Benefits and history of Kimchi
June 21, 2008 by Korean Food
Filed under Traditional Food
Since the human beings began cultivation, they enjoyed eating vegetables which are rich in vitamins and minerals. However, due to the cold winter, there need to be some kind of preservation method and that is pickling. Kimchi is a kind of pickled vegetable that is fermented through lactic acid at low temperature for preservation. It started being developed from 7th century and now it is a food which all Koreans enjoys to eat and becoming popular worldwide.
Many people think of the use of hot red pepper powder when they hear about Kimchi, but at first it was just salted vegetables. In the 18th century, hot red pepper became one of the major spices used for Kimchi and with the introduction of Baechu (Chinese cabbage) in the 19th century, people are now seeing the type of Kimchi that we know today. As you know there are only few fermented vegetable food worldwide, and there are several possible reasons why Kimchi was developed. First, Korean people’s main industry was agriculture, so that vegetables were popular for them. In addition, Koreans had prominent technology for slating fish, which was usually used as a seasoning and introduction of Baechu was suitable for making Kimchi.

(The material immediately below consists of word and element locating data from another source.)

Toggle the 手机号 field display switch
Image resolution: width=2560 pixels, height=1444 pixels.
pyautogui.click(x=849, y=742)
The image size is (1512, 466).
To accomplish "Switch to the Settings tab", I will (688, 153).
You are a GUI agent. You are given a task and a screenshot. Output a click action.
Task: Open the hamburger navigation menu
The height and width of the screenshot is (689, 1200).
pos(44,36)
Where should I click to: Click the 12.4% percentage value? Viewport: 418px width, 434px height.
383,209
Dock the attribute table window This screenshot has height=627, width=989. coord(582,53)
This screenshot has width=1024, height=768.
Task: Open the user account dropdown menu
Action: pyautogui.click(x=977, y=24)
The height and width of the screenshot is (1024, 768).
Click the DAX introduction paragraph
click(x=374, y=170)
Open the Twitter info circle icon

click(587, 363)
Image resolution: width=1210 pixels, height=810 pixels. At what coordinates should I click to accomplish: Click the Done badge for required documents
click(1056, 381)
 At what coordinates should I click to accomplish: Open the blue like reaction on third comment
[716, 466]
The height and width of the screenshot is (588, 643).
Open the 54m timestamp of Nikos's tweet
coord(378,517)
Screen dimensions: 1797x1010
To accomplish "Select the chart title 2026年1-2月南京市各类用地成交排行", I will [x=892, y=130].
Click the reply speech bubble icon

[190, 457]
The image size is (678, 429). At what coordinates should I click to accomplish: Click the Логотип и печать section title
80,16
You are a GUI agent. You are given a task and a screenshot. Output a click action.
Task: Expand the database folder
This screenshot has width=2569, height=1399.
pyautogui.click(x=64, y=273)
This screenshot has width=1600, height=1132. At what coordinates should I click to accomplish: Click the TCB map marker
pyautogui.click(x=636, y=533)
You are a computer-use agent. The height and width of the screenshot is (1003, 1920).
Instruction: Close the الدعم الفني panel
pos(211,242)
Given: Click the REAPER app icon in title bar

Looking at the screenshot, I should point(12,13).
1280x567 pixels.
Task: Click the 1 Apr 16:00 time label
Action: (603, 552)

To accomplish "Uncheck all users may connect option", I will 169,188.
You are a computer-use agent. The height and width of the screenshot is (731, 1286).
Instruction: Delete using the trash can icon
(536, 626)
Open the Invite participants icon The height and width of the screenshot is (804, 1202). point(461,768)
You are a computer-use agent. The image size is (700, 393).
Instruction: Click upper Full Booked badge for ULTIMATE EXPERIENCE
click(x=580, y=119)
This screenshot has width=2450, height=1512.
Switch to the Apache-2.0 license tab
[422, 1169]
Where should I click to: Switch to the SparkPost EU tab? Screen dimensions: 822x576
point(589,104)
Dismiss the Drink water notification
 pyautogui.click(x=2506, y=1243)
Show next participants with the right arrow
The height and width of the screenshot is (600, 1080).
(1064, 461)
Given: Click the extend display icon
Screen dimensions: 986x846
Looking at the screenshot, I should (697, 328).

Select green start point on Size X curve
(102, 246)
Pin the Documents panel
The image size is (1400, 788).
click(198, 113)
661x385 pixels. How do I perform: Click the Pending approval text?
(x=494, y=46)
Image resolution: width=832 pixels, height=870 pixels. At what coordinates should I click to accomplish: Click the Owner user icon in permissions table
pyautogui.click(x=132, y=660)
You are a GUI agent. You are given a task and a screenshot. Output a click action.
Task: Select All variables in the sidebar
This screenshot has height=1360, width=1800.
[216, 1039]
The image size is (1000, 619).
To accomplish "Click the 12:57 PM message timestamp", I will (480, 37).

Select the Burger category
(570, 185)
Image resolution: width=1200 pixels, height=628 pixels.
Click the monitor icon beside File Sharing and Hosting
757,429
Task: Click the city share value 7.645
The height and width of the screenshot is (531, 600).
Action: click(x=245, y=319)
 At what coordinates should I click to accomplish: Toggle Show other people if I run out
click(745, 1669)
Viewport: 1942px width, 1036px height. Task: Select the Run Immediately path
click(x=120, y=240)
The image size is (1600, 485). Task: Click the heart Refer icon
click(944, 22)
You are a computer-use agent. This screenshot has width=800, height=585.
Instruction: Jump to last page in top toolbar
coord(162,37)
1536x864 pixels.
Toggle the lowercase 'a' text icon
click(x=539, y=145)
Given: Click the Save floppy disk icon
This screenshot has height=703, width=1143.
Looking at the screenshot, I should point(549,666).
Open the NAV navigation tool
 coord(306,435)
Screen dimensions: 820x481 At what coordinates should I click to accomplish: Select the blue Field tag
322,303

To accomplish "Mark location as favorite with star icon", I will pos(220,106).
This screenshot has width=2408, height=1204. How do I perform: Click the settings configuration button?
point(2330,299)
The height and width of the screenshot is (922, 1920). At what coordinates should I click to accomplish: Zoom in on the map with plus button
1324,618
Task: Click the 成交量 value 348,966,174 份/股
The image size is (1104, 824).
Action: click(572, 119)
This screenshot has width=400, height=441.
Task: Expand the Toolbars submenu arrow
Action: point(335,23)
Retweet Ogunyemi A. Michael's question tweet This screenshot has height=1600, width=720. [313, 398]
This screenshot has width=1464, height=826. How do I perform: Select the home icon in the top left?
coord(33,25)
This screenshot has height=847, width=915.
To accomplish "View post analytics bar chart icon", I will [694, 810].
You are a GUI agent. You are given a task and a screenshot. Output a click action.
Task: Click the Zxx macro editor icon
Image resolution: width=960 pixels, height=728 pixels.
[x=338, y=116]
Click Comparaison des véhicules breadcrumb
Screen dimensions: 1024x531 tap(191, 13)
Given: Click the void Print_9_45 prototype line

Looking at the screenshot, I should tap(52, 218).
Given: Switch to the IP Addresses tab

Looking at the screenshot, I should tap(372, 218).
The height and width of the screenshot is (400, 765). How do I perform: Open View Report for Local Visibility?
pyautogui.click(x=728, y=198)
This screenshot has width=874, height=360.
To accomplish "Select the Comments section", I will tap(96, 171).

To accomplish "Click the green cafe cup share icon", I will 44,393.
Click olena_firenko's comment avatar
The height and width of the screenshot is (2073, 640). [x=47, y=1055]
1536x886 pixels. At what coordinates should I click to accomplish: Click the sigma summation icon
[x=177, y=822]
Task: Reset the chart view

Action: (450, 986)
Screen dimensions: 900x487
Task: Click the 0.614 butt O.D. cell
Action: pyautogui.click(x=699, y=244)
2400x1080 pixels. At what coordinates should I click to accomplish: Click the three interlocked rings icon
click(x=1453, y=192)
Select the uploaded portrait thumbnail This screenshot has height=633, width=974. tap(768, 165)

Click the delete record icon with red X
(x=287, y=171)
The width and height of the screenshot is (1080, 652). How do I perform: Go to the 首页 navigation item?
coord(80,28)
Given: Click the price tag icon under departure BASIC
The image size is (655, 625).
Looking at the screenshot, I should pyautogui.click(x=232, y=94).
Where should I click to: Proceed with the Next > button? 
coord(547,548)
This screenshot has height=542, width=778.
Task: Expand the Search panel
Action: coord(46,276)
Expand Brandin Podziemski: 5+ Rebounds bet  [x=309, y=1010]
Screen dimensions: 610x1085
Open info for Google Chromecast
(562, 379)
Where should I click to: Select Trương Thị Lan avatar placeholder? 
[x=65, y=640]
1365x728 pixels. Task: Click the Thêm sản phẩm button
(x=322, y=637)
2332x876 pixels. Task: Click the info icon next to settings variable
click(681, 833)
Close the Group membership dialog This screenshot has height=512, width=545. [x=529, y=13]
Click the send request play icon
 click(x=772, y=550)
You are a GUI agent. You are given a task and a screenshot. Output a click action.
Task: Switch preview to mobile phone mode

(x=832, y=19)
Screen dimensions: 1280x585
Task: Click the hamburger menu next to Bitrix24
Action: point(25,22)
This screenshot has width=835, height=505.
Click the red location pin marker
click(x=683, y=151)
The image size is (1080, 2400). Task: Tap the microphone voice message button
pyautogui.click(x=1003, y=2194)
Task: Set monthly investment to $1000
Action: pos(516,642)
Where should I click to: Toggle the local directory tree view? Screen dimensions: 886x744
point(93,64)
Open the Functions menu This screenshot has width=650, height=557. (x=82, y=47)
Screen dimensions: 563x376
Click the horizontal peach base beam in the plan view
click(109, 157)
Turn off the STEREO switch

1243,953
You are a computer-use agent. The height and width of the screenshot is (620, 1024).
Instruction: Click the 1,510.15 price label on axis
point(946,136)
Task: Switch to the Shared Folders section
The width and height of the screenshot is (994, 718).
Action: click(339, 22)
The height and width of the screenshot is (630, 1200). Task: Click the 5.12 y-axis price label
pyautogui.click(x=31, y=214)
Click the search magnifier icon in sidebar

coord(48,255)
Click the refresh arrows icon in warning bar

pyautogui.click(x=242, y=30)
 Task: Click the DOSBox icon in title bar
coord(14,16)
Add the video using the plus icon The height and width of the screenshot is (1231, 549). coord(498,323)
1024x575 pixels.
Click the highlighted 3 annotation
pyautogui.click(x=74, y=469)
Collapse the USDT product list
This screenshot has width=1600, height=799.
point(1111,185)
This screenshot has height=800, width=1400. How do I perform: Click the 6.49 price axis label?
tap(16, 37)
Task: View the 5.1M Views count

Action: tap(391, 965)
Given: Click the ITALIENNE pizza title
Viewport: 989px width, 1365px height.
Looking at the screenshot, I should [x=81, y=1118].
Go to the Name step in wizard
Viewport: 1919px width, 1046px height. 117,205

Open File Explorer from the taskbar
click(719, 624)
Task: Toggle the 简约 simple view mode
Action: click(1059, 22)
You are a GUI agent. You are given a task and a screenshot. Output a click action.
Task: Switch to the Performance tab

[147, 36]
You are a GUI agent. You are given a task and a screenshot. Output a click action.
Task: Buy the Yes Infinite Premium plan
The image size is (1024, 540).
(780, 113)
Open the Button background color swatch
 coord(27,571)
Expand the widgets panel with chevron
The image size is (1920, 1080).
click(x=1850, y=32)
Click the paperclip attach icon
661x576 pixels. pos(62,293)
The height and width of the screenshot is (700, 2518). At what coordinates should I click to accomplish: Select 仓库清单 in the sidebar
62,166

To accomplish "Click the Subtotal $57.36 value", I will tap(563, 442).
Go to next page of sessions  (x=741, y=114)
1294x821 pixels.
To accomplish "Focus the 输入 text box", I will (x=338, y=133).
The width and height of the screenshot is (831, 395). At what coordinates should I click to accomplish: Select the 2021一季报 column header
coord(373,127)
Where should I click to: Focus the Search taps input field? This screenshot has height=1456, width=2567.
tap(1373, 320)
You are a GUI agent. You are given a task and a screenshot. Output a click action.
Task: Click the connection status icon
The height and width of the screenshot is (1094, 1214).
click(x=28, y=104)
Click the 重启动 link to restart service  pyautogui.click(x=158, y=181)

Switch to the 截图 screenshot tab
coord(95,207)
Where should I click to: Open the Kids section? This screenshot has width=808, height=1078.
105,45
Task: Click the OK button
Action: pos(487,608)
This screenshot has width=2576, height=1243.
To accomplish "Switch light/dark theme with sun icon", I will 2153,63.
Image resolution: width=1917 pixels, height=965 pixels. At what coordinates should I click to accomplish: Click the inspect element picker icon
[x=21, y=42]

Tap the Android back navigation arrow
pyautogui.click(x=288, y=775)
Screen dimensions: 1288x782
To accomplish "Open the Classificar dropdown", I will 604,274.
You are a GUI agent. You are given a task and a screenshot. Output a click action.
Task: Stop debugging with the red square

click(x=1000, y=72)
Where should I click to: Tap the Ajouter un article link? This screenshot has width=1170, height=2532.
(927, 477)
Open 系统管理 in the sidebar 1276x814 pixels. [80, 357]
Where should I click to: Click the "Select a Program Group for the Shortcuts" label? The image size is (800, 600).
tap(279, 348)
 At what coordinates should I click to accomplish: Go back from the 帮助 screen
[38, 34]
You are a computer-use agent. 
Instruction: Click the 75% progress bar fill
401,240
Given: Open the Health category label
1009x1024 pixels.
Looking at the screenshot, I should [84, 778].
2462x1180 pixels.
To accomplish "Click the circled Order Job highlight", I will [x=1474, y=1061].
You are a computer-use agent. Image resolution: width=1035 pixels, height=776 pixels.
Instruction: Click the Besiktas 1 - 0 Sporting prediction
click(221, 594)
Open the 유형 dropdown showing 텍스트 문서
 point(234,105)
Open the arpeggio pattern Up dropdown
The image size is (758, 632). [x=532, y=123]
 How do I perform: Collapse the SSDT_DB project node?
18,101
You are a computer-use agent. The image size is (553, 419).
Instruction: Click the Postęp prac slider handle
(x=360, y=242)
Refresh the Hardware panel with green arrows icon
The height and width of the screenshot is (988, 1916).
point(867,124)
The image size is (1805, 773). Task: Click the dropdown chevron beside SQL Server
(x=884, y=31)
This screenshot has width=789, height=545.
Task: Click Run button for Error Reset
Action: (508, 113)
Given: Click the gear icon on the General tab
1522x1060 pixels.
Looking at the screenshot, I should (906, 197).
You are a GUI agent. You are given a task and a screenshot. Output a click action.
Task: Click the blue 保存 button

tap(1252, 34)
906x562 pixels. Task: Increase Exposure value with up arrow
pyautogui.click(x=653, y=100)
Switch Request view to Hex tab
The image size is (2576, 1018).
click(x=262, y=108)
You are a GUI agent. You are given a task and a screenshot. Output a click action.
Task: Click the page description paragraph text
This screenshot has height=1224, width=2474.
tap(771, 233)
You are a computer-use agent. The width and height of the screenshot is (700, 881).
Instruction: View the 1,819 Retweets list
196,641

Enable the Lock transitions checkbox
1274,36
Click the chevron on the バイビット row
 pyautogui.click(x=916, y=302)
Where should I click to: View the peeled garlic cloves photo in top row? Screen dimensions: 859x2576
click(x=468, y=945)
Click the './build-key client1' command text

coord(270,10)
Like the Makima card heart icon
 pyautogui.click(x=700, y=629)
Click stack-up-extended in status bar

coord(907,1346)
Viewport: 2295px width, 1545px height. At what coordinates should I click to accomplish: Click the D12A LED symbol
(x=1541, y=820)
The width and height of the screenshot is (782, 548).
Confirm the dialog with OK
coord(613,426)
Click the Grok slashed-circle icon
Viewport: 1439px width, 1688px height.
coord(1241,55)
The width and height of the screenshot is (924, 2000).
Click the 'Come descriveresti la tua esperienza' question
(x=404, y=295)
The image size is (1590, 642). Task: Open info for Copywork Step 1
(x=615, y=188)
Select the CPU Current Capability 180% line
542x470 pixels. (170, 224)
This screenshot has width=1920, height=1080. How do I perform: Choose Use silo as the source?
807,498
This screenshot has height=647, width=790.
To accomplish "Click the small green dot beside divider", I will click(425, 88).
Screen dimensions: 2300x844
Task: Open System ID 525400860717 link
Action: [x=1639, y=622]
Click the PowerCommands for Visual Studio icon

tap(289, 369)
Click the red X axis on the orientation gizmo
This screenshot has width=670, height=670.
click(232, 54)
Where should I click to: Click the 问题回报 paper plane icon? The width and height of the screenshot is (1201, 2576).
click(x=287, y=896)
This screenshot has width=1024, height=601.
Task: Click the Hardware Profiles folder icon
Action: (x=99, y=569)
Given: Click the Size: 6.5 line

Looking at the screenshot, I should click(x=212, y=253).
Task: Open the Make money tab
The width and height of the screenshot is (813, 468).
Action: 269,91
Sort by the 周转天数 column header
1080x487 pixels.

There are many characteristics and beneficial effects of Kimchi. It develops a unique taste that differs from ingredients and condiments, and it becomes more palatable as it ferments. This fermentation is caused by bacteria which are contained in the ingredients of Kimchi and it is controlled by the temperature and the amount of salt. In the late period of this process, an enzyme decomposes pectin and as a result, it softens Kimchi fiber. When this process goes well and properly matured, Kimchi has a good taste, but it is easily acidified when it is left in high temperature and it becomes inedible in two days.
Due to the beneficial effects of Kimchi, it is still widely eaten by people and becoming a popular worldwide food. It has antibacterial effect, prevents acid toxicosis, and prevents the development of disease such as obesity and cancer. Moreover, it can help the recovery, delays the aging process, promote digestion and strengthen the immune system. Kimchi is also a food full of nutrition. By eating it, it keeps the balance of nutrition and it is low calorie and good for our body. It provides lots of vitamins and calcium instead of providing calorie.
Currently, Kimchi is being paid attention by Japan and many other countries worldwide. It is because of these characteristics and beneficial effects. People are now recognizing Kimchi not just as a simple food but as a healthy food.